* _REQUIREMENT_
Within the listing below, filter for "circle" and copy every matching line.

□ □ □ □ □

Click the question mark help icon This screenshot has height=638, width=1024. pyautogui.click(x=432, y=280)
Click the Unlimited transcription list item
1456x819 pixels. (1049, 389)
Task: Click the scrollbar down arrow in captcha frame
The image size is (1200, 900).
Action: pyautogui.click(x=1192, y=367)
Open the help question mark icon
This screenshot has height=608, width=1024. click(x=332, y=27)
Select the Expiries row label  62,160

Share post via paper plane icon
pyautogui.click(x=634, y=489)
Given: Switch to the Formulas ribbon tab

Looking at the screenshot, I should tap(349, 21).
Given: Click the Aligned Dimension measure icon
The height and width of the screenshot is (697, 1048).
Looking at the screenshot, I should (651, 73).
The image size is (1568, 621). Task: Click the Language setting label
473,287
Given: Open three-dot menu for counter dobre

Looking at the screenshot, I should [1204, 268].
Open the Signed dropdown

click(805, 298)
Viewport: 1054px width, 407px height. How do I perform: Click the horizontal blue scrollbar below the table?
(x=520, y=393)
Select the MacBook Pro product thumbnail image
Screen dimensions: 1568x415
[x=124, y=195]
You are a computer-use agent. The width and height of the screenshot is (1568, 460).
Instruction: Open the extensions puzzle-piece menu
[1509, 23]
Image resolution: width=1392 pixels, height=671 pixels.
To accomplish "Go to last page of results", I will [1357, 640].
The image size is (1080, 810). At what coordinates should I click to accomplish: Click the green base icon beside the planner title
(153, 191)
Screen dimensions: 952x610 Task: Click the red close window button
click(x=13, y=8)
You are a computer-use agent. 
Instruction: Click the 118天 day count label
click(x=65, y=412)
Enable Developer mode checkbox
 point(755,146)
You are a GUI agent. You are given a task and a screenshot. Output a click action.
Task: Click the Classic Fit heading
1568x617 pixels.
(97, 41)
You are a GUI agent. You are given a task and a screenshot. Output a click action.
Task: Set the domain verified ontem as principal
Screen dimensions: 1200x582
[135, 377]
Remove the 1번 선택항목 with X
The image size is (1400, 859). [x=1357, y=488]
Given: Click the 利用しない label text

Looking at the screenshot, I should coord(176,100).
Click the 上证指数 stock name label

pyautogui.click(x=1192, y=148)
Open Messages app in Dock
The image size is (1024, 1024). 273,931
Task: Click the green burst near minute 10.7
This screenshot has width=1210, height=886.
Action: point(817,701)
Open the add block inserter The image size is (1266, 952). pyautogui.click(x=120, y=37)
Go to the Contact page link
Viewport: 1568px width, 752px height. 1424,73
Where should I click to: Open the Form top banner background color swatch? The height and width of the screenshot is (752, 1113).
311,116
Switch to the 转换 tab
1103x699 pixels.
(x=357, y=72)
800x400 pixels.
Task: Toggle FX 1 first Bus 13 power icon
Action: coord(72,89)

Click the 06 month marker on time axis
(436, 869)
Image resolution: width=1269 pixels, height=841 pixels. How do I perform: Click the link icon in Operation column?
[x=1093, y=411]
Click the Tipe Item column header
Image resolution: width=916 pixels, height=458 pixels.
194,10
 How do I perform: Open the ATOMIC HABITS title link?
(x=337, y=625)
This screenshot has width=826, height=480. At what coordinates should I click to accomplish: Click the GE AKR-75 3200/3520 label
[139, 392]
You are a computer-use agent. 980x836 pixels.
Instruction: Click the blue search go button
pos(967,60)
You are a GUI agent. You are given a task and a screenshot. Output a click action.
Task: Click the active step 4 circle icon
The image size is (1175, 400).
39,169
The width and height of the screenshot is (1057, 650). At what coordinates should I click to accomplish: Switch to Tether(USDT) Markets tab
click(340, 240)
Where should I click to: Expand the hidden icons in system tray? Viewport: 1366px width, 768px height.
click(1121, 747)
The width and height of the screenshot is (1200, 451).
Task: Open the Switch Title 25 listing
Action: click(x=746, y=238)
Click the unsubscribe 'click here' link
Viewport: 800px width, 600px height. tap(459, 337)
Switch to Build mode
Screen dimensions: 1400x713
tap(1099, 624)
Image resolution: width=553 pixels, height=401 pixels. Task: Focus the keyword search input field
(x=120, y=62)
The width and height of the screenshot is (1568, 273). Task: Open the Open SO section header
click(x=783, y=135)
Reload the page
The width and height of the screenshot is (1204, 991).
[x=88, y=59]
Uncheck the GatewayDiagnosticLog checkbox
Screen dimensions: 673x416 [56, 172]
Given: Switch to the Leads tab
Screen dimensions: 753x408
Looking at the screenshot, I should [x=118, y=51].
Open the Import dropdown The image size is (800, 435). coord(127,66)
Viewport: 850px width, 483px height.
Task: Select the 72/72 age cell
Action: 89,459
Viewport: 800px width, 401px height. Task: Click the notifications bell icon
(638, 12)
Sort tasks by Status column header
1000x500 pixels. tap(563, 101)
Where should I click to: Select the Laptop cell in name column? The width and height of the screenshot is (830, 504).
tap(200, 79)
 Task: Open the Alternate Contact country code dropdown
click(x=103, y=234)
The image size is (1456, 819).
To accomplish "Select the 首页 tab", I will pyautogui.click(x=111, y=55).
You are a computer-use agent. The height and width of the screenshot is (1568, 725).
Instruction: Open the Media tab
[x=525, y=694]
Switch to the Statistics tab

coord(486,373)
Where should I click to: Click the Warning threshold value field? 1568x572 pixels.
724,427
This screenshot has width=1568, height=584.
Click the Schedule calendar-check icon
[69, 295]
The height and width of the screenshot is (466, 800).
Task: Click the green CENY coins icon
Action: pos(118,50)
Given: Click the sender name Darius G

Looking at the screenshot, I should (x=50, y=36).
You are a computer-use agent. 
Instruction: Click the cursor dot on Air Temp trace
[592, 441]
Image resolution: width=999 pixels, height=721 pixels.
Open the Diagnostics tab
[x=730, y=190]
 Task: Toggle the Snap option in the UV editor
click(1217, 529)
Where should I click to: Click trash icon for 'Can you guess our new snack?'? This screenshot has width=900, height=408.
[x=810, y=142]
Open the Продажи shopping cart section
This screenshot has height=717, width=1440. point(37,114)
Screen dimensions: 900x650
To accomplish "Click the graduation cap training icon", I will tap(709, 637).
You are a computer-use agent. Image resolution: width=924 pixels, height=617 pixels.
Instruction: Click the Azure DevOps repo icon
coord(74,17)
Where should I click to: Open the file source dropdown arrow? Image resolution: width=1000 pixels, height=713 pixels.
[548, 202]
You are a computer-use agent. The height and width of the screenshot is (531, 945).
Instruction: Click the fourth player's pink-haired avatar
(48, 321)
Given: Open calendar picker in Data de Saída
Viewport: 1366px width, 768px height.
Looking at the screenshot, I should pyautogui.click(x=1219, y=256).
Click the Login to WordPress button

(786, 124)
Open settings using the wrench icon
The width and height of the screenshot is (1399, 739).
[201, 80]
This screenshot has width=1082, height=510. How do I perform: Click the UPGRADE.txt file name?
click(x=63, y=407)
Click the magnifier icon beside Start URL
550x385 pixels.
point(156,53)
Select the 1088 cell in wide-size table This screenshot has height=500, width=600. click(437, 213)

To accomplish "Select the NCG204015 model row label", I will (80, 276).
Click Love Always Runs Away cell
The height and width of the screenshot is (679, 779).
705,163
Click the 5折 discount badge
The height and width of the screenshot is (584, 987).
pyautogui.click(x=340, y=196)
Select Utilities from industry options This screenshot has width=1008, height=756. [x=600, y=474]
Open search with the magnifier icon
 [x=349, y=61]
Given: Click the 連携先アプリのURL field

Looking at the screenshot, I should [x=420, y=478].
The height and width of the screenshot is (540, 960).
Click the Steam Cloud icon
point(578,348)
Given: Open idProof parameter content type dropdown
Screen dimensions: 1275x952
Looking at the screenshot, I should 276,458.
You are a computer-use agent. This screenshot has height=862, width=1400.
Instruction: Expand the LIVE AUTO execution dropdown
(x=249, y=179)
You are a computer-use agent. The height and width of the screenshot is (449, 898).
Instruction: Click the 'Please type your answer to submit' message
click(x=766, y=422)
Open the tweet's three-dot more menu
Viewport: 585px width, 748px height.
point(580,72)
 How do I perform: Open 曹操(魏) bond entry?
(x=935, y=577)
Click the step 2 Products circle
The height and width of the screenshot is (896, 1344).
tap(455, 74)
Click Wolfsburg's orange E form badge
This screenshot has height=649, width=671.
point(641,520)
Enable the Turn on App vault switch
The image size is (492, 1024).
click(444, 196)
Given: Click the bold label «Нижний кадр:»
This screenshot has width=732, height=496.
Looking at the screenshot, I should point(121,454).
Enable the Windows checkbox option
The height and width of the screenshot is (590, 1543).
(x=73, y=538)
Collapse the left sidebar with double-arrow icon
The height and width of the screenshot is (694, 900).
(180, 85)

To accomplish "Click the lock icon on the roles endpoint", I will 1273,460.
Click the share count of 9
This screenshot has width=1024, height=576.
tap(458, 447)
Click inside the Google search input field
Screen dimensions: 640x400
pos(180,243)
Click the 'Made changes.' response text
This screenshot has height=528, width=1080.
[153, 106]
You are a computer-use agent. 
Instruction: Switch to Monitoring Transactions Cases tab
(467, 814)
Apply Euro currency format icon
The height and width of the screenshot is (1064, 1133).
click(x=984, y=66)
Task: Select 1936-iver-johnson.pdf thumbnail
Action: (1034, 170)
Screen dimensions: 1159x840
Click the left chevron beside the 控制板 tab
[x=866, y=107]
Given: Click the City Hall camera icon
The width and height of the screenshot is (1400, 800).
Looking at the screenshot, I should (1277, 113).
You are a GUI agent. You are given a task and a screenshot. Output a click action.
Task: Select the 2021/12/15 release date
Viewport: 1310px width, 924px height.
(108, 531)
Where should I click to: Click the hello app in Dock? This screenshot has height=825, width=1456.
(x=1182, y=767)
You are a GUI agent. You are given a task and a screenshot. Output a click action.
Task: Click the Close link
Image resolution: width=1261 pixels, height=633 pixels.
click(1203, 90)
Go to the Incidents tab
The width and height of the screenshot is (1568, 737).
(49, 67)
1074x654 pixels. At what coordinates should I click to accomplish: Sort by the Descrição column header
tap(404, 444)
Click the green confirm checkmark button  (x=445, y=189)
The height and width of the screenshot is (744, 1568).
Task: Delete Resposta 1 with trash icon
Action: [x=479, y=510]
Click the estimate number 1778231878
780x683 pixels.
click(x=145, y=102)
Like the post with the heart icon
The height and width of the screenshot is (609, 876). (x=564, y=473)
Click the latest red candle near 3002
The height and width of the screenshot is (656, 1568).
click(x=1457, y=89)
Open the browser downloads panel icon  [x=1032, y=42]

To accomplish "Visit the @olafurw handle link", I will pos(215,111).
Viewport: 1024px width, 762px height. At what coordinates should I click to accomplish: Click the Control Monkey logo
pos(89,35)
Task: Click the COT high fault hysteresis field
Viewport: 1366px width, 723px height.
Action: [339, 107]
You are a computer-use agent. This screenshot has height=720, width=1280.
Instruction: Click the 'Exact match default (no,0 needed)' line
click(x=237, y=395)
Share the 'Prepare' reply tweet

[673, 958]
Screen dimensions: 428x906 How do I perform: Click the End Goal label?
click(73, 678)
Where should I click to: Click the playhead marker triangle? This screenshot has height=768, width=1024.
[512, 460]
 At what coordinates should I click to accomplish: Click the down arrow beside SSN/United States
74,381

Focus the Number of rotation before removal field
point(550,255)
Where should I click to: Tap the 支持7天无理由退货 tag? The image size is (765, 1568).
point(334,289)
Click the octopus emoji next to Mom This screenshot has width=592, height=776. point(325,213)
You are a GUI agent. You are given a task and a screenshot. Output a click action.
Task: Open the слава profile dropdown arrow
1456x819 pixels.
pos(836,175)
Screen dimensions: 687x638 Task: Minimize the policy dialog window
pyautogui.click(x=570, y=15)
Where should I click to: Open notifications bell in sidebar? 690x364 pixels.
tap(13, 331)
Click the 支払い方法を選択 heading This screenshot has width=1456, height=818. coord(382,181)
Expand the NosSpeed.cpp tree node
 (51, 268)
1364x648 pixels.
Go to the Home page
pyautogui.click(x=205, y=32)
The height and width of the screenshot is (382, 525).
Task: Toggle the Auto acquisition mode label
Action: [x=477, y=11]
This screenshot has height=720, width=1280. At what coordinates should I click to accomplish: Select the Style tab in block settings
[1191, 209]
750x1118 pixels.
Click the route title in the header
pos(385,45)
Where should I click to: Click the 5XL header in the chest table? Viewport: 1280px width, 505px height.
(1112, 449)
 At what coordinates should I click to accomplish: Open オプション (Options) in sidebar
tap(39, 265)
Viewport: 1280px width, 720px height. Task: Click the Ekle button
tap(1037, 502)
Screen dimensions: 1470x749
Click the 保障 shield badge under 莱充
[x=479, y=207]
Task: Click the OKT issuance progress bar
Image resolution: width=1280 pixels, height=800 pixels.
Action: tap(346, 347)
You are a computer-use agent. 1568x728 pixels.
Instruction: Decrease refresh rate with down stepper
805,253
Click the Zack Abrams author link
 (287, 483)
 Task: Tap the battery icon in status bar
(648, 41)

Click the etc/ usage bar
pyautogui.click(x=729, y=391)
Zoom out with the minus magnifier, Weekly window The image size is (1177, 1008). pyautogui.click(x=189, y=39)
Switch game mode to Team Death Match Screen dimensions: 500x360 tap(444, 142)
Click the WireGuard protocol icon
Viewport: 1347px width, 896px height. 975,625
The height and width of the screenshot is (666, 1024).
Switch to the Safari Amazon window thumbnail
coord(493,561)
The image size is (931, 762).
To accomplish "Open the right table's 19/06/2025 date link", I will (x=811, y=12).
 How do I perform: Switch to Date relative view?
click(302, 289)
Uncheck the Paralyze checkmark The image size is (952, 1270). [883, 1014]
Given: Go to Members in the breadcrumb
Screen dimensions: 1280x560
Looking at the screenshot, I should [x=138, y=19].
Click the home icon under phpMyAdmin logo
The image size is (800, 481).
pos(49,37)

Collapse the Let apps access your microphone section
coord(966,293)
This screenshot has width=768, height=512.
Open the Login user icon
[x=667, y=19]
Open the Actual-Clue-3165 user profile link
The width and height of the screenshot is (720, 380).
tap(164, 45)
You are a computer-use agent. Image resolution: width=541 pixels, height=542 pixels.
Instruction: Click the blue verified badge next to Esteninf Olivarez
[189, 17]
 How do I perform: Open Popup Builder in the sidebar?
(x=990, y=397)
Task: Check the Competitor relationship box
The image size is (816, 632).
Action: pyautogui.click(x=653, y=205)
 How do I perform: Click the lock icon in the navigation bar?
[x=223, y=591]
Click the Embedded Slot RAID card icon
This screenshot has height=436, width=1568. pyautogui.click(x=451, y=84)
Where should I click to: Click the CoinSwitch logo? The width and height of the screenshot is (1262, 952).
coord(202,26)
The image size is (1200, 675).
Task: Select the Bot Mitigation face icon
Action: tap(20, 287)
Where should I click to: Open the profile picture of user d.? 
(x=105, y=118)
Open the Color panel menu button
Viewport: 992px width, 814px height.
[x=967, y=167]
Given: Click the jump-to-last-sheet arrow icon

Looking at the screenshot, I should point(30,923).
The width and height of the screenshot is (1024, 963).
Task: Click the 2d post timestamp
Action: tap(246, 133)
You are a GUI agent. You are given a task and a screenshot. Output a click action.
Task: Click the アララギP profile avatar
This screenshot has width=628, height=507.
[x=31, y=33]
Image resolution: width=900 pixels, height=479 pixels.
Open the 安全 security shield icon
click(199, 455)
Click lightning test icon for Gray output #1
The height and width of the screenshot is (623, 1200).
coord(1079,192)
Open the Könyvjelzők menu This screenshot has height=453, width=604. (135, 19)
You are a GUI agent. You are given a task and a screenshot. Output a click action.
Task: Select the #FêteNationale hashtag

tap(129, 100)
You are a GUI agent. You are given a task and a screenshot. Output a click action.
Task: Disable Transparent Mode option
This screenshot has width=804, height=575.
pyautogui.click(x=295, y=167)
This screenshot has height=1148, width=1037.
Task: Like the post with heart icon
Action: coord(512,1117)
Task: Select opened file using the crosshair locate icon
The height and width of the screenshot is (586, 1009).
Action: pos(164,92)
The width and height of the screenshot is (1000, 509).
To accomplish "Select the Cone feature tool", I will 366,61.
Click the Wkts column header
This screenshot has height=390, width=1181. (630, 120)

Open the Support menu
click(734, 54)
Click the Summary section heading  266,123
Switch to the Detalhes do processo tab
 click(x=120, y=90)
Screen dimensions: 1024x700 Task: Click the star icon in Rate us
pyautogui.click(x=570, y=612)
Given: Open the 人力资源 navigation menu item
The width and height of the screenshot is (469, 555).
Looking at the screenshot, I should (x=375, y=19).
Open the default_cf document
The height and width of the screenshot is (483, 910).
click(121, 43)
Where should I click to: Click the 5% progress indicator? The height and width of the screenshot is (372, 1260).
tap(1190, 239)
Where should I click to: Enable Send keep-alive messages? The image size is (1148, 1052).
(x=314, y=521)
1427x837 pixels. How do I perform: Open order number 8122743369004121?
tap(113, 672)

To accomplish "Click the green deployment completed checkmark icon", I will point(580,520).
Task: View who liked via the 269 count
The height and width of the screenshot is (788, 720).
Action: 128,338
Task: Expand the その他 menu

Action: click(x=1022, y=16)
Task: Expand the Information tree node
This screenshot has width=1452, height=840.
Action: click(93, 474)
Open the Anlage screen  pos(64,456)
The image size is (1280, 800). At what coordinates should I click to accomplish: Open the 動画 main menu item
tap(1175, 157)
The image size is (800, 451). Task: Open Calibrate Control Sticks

□ □ □ □ □

* _SOLUTION TO THE PROBLEM_
Task: Click the active step 4 circle icon
Click the step 2 Products circle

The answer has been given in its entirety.